How does that help the debate?
In two ways:
The lesser way is that you brought up the issue in the first place:
You think you can win a debate with your insults? :no:
The related and more important way is that, despite claims to wish for a debate, the OP and others have consistently contradicted themselves, played the victim while relying on the insults and
ad hominem they decry, appealed to authority when it suits them and argued that these are fallacious when it doesn't, and in general failed utterly to engage in anything remotely resembling intellectually honest dialogue.
Insulting someone isn't actually fallacious. If I call someone a moronic, babbling, hair-brained loser because they believe that the holocaust never happened, but such insults are distributed throughout an argument which is based on the vast evidence that it did happen, then my insults aren't fallacy; they're just rude, generally counter-productive, and not helpful.
However, if I rely on insults to dismiss others' arguments, this is the classical
ad hominem fallacy. For example, when one claims first that practically nobody knew anything about Jesus' story and the fact that Nero did was due to his extensive intelligence agency, then subsequently claims that any argument about the lack of such an agency is specious and moreover irrelevant as the Christians were infamous, then such arguments depend upon insults. In other words, it is bad form (and something I'm alas guilty of) to pepper replies with personal attacks. However, to rely on these so as to not address arguments is fallacious.
Moreover, the OP claimed a desire to avoid insults and
ad hominem. I simply showed that this claim was as fallacious as the use of
ad hominem to defend blatant self-contradictions, backtracking, and errors so basic they boggle the mind: I was insulted because, so it was claimed, I wasn't familiar with a volume of Tacitus that didn't exist and a quote by Tacitus which turned out to be a translator's summary of a chapter in Tacitus'
Annales. This spiraled into a debate about a language I know and my critic doesn't in which I was referred to scholarship despite being told that any such reference consists of an appeal to authority and is a fallacy. Etc.
Arguments, discussion, and debates can be heated, nasty, and leave everybody upset yet still be productive. Look at Einstein and Bohr, Chomsky and the generative semanticists, the cognitive scientists and neuroscientists who embrace embodied cognition vs. those who continue to promote the classical model, and any number of bitter rivalries which has nonetheless produced fruitful results.
However, this:
Paul never met Jesus, and neither he nor Josephus are contemporary.
I used the term correctly. I never claimed that Paul was not contemporary with Jesus, as you Legion and Prophet seem to imagine.
is quite simply an indication that one isn't interested in debate, honesty, or discussion. Likewise, a list of insult after insult by someone who claims
All I ask is an honest discussion without the endless accusations, insults, deceptions and so on.
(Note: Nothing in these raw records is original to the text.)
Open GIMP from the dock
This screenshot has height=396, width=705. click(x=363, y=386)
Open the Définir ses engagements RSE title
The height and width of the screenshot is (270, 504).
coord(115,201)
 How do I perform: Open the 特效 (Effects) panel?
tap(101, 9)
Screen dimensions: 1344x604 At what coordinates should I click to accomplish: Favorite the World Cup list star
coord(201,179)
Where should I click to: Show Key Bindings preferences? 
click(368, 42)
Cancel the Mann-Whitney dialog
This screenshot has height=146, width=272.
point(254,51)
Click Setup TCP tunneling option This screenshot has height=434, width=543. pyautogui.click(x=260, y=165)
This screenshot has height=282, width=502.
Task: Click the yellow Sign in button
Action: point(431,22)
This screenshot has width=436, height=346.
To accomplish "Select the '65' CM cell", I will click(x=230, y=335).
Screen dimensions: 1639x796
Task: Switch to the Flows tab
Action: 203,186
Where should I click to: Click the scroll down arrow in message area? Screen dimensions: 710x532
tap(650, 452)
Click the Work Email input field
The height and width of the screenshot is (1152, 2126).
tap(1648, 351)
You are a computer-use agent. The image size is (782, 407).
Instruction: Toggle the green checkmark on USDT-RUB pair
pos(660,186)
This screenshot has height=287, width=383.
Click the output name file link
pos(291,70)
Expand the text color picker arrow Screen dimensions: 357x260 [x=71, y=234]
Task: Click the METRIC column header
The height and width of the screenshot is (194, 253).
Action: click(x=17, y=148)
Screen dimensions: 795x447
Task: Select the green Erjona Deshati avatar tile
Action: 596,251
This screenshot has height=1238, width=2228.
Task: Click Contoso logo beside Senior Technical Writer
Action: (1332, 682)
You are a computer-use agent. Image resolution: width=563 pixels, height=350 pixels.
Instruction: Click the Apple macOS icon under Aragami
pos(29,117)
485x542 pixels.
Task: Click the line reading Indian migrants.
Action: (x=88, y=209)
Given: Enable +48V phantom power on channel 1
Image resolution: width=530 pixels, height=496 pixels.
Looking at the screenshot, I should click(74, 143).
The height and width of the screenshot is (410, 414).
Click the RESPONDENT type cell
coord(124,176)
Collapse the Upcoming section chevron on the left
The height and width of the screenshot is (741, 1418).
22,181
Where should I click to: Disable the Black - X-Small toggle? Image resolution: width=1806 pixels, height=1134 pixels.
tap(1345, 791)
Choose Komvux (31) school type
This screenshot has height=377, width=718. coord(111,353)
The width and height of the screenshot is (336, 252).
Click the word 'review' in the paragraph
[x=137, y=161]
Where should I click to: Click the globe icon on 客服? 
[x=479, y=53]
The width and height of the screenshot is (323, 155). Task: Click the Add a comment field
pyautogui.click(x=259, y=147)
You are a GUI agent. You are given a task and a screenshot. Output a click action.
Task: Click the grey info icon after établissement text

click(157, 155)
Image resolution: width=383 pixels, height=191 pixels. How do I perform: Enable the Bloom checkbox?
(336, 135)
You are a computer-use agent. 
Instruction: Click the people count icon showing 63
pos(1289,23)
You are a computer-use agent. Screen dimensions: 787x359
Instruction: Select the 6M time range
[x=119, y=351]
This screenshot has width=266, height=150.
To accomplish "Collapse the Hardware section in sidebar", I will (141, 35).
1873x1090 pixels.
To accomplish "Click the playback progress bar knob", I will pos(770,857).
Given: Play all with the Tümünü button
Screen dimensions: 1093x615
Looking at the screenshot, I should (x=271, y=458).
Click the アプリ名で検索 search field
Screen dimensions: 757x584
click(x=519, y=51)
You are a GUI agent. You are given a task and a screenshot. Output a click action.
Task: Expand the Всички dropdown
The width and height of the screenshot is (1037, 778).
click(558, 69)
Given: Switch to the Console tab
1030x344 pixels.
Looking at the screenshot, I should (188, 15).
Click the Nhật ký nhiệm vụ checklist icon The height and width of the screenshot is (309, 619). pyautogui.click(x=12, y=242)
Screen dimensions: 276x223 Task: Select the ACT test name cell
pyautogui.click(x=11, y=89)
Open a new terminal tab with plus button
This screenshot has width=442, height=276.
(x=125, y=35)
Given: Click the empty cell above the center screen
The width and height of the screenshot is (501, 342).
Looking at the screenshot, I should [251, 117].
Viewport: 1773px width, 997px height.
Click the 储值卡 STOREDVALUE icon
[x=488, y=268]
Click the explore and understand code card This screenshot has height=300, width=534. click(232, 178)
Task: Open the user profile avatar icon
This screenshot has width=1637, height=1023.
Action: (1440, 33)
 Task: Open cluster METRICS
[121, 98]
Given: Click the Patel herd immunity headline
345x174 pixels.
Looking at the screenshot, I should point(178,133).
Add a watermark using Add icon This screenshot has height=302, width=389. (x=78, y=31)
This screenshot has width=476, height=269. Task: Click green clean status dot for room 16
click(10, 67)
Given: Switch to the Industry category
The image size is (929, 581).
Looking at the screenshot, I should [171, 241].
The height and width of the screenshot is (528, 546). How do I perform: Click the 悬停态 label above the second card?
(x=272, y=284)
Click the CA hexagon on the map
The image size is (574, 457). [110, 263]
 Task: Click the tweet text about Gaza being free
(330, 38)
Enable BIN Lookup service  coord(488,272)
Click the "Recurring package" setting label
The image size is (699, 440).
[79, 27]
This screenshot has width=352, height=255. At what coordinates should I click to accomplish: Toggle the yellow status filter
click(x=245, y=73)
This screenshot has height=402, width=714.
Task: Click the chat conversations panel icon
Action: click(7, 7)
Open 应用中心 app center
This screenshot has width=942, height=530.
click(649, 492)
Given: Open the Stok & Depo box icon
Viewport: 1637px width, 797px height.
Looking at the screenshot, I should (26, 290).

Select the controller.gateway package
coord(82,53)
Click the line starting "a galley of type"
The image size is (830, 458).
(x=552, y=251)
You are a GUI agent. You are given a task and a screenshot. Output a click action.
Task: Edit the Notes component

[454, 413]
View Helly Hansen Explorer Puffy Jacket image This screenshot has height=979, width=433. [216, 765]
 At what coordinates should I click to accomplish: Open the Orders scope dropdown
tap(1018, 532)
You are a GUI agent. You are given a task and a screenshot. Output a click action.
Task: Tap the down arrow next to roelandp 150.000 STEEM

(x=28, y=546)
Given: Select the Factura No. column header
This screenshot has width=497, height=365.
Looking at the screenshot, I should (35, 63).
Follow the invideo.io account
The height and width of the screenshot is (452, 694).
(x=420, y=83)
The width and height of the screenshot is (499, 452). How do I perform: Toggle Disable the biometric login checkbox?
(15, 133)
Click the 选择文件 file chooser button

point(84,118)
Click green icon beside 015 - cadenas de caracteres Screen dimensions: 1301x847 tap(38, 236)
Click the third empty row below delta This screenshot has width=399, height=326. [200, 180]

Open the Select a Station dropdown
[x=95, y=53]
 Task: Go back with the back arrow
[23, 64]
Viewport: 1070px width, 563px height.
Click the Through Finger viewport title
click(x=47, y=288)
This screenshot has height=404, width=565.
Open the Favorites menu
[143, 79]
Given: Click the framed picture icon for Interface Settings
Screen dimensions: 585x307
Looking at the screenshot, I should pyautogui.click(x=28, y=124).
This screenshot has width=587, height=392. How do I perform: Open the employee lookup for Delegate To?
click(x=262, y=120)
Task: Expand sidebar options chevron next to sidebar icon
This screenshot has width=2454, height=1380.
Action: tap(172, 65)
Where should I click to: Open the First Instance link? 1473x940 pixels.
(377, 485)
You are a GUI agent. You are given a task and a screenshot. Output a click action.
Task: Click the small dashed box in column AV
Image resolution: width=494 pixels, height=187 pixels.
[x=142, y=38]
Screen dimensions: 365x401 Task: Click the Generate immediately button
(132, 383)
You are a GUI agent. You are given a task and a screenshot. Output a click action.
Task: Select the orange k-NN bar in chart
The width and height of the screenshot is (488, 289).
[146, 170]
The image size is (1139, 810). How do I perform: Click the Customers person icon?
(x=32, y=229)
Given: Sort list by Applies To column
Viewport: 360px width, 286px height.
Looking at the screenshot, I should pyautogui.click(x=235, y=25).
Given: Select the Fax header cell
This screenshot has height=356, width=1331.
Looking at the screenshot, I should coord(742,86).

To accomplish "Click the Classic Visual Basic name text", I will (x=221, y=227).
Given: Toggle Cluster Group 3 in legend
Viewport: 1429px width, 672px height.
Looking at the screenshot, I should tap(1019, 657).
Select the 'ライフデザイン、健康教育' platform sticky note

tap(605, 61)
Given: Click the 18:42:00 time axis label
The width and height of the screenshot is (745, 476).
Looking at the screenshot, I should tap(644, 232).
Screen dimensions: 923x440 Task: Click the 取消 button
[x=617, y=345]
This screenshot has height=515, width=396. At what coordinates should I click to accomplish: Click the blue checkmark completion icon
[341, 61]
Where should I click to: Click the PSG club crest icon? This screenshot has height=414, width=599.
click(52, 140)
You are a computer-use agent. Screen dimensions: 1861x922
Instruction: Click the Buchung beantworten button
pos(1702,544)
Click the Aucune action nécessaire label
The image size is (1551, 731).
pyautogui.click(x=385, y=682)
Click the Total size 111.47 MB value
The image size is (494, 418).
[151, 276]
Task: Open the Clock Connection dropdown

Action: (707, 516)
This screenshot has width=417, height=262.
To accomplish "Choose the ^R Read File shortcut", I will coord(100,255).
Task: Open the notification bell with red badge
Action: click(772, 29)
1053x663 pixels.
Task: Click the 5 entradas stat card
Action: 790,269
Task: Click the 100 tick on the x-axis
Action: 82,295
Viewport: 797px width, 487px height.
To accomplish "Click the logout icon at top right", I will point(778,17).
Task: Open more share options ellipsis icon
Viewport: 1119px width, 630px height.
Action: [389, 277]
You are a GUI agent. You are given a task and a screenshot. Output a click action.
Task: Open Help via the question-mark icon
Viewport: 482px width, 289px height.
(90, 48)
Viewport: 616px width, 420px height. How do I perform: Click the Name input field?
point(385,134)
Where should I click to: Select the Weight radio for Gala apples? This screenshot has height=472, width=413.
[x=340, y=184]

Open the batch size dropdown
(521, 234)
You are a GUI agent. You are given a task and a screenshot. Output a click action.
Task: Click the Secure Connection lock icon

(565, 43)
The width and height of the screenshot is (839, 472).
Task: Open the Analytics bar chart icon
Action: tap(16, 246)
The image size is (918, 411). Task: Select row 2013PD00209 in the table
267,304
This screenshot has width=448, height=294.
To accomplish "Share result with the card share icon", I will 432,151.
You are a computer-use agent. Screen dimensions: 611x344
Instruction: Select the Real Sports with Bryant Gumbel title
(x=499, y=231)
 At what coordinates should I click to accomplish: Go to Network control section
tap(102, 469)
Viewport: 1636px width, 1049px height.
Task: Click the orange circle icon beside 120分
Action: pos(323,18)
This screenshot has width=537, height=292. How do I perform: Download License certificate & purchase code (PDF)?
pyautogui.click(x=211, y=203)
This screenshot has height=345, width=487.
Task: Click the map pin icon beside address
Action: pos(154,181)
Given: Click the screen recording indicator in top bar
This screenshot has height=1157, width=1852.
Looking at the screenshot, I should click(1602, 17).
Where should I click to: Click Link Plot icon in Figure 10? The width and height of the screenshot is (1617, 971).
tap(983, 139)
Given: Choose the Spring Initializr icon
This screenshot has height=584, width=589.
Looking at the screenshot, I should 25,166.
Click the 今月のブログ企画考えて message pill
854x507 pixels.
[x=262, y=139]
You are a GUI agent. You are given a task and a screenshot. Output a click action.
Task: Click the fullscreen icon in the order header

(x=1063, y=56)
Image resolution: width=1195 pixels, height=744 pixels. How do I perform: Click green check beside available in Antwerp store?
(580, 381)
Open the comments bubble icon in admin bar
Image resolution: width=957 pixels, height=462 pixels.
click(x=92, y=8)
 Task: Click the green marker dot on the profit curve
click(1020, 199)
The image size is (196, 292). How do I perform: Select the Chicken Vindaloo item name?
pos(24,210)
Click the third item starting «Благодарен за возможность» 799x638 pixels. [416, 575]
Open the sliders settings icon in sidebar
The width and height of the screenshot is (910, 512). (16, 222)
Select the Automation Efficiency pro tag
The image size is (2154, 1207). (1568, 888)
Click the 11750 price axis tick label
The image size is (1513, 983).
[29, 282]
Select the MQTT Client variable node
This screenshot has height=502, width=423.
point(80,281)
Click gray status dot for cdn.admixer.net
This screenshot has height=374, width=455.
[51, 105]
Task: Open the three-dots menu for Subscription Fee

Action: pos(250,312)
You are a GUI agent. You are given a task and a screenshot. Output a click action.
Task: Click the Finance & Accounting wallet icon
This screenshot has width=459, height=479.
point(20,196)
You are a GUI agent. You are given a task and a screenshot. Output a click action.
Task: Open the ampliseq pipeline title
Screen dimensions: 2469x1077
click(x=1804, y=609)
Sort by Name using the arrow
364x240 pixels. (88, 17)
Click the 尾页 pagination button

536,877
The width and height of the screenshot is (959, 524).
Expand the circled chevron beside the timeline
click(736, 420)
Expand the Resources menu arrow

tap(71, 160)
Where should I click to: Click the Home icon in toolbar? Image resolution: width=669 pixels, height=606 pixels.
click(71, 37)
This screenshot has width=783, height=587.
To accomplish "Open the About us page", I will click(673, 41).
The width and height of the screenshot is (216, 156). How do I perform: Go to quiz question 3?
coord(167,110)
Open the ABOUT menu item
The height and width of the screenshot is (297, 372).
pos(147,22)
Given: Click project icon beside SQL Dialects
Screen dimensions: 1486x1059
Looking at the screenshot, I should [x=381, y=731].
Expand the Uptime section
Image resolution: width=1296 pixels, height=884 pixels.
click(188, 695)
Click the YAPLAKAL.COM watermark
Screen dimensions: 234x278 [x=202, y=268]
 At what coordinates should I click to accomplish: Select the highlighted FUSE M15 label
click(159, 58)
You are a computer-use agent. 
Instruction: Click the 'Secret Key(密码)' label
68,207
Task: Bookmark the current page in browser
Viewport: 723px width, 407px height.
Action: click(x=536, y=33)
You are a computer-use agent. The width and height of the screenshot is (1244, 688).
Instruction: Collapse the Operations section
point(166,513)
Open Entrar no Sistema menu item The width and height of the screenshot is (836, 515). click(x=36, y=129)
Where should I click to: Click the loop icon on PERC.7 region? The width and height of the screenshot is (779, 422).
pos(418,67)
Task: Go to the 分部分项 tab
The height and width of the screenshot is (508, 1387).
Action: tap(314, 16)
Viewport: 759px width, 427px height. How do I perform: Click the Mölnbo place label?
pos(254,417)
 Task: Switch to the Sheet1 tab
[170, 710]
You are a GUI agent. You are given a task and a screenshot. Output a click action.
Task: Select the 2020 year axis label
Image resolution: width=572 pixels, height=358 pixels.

doesn't help the debate, but does show that unless tactics are changed there can't be any fruitful debate.
When you use insults such as 'idiotic', etc
I do so in the context of arguments, often extremely detailed arguments that are dismissed for being detailed and allegedly irrelevant but aren't addressed. What I don't do is claim that I want an honest discussion without insults and then hurl insult after insult but fail to produce arguments.
Try writing something like 'Certainty for Historical Jesus cannot be achieved at this time, however......'
I am a scientist. For us, certainty is limited to mathematics. The idea that one can "prove" anything is contentious outside of formal systems. Perhaps the most successful scientific theory ever describes the fundamental nature of reality as being probabilistic, while the lead contender for greatest scientific theory holds that history doesn't really exist as simultaneity is local and any "now" exists only for a particular reference frame. Certainty that you exist can't be achieved at this time, certainty that we're all in the matrix can't be achieved at this time, certainty that the moon landing was faked by Jesus and bigfoot can't be achieved at this time, certainty that all you perceive isn't an illusion can't be achieved at this time, but you don't walk out into traffic or into walls because most of the time when we have a lot of evidence we can be "certain" for all practical purposes. Can we be as certain about Jesus' historicity as we can e.g., the holocaust or moon landing? Of course not. Can we be as certain that he existed as we can for pretty much anybody in and around the century he lived? Absolutely. Do virtually all historians realize this after centuries of debate? Yes. Do they have good reason to? Absolutely. Has anybody in this or other threads who doubts that they do demonstrated even a passing familiarity with the scholarship underlying their reasons for their level of certainty? No.